Material for the task
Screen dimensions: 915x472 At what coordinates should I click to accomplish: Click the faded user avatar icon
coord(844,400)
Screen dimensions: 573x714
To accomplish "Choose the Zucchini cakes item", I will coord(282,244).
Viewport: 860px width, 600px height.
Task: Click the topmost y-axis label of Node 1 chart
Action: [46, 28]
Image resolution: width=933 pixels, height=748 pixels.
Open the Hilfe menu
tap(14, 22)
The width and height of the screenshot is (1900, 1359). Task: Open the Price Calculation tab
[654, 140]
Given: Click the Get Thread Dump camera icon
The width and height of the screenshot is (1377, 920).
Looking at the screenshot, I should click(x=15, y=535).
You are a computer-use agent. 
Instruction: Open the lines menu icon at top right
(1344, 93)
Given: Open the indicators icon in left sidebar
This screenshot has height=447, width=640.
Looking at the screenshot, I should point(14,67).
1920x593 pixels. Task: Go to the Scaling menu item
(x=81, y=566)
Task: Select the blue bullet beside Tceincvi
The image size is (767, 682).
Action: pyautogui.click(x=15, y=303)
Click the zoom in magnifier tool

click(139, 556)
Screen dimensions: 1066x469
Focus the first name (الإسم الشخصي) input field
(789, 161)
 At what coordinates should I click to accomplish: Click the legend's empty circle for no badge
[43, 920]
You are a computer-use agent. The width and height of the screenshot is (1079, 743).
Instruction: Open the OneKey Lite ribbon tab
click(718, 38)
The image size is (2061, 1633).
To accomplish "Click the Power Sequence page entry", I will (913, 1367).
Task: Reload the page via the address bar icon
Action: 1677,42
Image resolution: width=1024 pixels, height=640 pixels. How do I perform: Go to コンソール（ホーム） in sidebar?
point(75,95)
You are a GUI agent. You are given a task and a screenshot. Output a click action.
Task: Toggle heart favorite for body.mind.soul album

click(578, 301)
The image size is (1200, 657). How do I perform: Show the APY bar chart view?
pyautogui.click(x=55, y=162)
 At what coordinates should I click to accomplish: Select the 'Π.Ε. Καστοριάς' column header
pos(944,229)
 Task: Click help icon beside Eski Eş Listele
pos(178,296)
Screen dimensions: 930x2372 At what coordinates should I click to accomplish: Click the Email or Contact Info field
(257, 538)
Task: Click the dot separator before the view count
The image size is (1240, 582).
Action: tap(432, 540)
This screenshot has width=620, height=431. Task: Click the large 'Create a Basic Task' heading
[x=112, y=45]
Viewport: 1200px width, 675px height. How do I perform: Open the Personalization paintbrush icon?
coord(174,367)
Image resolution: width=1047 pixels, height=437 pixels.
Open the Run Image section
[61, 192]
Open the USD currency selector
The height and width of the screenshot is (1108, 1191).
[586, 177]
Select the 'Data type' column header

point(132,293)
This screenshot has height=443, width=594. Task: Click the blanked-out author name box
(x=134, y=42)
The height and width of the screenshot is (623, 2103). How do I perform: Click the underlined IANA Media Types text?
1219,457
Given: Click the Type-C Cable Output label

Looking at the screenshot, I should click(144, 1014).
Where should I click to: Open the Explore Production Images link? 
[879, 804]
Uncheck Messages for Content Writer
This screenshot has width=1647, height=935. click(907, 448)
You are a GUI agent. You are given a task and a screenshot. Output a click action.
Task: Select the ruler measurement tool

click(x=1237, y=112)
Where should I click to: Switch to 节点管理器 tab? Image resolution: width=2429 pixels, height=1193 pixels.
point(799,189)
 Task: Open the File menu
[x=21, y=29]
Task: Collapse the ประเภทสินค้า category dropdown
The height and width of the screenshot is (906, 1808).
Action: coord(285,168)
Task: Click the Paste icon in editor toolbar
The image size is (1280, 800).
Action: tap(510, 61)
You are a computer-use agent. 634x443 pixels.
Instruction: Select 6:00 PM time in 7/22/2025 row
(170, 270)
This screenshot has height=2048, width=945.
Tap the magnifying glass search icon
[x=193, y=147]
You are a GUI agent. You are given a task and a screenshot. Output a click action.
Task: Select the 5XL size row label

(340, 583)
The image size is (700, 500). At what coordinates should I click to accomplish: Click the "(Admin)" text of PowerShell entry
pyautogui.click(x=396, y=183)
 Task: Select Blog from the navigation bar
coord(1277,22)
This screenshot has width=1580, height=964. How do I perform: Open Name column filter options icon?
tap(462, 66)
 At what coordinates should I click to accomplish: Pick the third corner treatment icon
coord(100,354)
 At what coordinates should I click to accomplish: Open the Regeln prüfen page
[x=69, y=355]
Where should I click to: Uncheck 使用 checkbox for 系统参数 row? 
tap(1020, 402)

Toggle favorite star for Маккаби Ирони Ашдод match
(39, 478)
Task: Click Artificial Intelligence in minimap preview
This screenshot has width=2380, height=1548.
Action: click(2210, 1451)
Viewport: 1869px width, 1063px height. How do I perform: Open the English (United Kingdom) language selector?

Work required
Give every line of the items above as a JSON list of strings, one string per line, with blank lines omitted.

Correct response
[
  "Screen dimensions: 915x472 At what coordinates should I click to accomplish: Click the faded user avatar icon",
  "coord(844,400)",
  "Screen dimensions: 573x714",
  "To accomplish \"Choose the Zucchini cakes item\", I will coord(282,244).",
  "Viewport: 860px width, 600px height.",
  "Task: Click the topmost y-axis label of Node 1 chart",
  "Action: [46, 28]",
  "Image resolution: width=933 pixels, height=748 pixels.",
  "Open the Hilfe menu",
  "tap(14, 22)",
  "The width and height of the screenshot is (1900, 1359). Task: Open the Price Calculation tab",
  "[654, 140]",
  "Given: Click the Get Thread Dump camera icon",
  "The width and height of the screenshot is (1377, 920).",
  "Looking at the screenshot, I should click(x=15, y=535).",
  "You are a computer-use agent. ",
  "Instruction: Open the lines menu icon at top right",
  "(1344, 93)",
  "Given: Open the indicators icon in left sidebar",
  "This screenshot has height=447, width=640.",
  "Looking at the screenshot, I should point(14,67).",
  "1920x593 pixels. Task: Go to the Scaling menu item",
  "(x=81, y=566)",
  "Task: Select the blue bullet beside Tceincvi",
  "The image size is (767, 682).",
  "Action: pyautogui.click(x=15, y=303)",
  "Click the zoom in magnifier tool",
  "click(139, 556)",
  "Screen dimensions: 1066x469",
  "Focus the first name (الإسم الشخصي) input field",
  "(789, 161)",
  " At what coordinates should I click to accomplish: Click the legend's empty circle for no badge",
  "[43, 920]",
  "You are a computer-use agent. The width and height of the screenshot is (1079, 743).",
  "Instruction: Open the OneKey Lite ribbon tab",
  "click(718, 38)",
  "The image size is (2061, 1633).",
  "To accomplish \"Click the Power Sequence page entry\", I will (913, 1367).",
  "Task: Reload the page via the address bar icon",
  "Action: 1677,42",
  "Image resolution: width=1024 pixels, height=640 pixels. How do I perform: Go to コンソール（ホーム） in sidebar?",
  "point(75,95)",
  "You are a GUI agent. You are given a task and a screenshot. Output a click action.",
  "Task: Toggle heart favorite for body.mind.soul album",
  "click(578, 301)",
  "The image size is (1200, 657). How do I perform: Show the APY bar chart view?",
  "pyautogui.click(x=55, y=162)",
  " At what coordinates should I click to accomplish: Select the 'Π.Ε. Καστοριάς' column header",
  "pos(944,229)",
  " Task: Click help icon beside Eski Eş Listele",
  "pos(178,296)",
  "Screen dimensions: 930x2372 At what coordinates should I click to accomplish: Click the Email or Contact Info field",
  "(257, 538)",
  "Task: Click the dot separator before the view count",
  "The image size is (1240, 582).",
  "Action: tap(432, 540)",
  "This screenshot has width=620, height=431. Task: Click the large 'Create a Basic Task' heading",
  "[x=112, y=45]",
  "Viewport: 1200px width, 675px height. How do I perform: Open the Personalization paintbrush icon?",
  "coord(174,367)",
  "Image resolution: width=1047 pixels, height=437 pixels.",
  "Open the Run Image section",
  "[61, 192]",
  "Open the USD currency selector",
  "The height and width of the screenshot is (1108, 1191).",
  "[586, 177]",
  "Select the 'Data type' column header",
  "point(132,293)",
  "This screenshot has height=443, width=594. Task: Click the blanked-out author name box",
  "(x=134, y=42)",
  "The height and width of the screenshot is (623, 2103). How do I perform: Click the underlined IANA Media Types text?",
  "1219,457",
  "Given: Click the Type-C Cable Output label",
  "Looking at the screenshot, I should click(144, 1014).",
  "Where should I click to: Open the Explore Production Images link? ",
  "[879, 804]",
  "Uncheck Messages for Content Writer",
  "This screenshot has width=1647, height=935. click(907, 448)",
  "You are a GUI agent. You are given a task and a screenshot. Output a click action.",
  "Task: Select the ruler measurement tool",
  "click(x=1237, y=112)",
  "Where should I click to: Switch to 节点管理器 tab? Image resolution: width=2429 pixels, height=1193 pixels.",
  "point(799,189)",
  " Task: Open the File menu",
  "[x=21, y=29]",
  "Task: Collapse the ประเภทสินค้า category dropdown",
  "The height and width of the screenshot is (906, 1808).",
  "Action: coord(285,168)",
  "Task: Click the Paste icon in editor toolbar",
  "The image size is (1280, 800).",
  "Action: tap(510, 61)",
  "You are a computer-use agent. 634x443 pixels.",
  "Instruction: Select 6:00 PM time in 7/22/2025 row",
  "(170, 270)",
  "This screenshot has height=2048, width=945.",
  "Tap the magnifying glass search icon",
  "[x=193, y=147]",
  "You are a GUI agent. You are given a task and a screenshot. Output a click action.",
  "Task: Select the 5XL size row label",
  "(340, 583)",
  "The image size is (700, 500). At what coordinates should I click to accomplish: Click the \"(Admin)\" text of PowerShell entry",
  "pyautogui.click(x=396, y=183)",
  " Task: Select Blog from the navigation bar",
  "coord(1277,22)",
  "This screenshot has width=1580, height=964. How do I perform: Open Name column filter options icon?",
  "tap(462, 66)",
  " At what coordinates should I click to accomplish: Pick the third corner treatment icon",
  "coord(100,354)",
  " At what coordinates should I click to accomplish: Open the Regeln prüfen page",
  "[x=69, y=355]",
  "Where should I click to: Uncheck 使用 checkbox for 系统参数 row? ",
  "tap(1020, 402)",
  "Toggle favorite star for Маккаби Ирони Ашдод match",
  "(39, 478)",
  "Task: Click Artificial Intelligence in minimap preview",
  "This screenshot has width=2380, height=1548.",
  "Action: click(2210, 1451)",
  "Viewport: 1869px width, 1063px height. How do I perform: Open the English (United Kingdom) language selector?"
]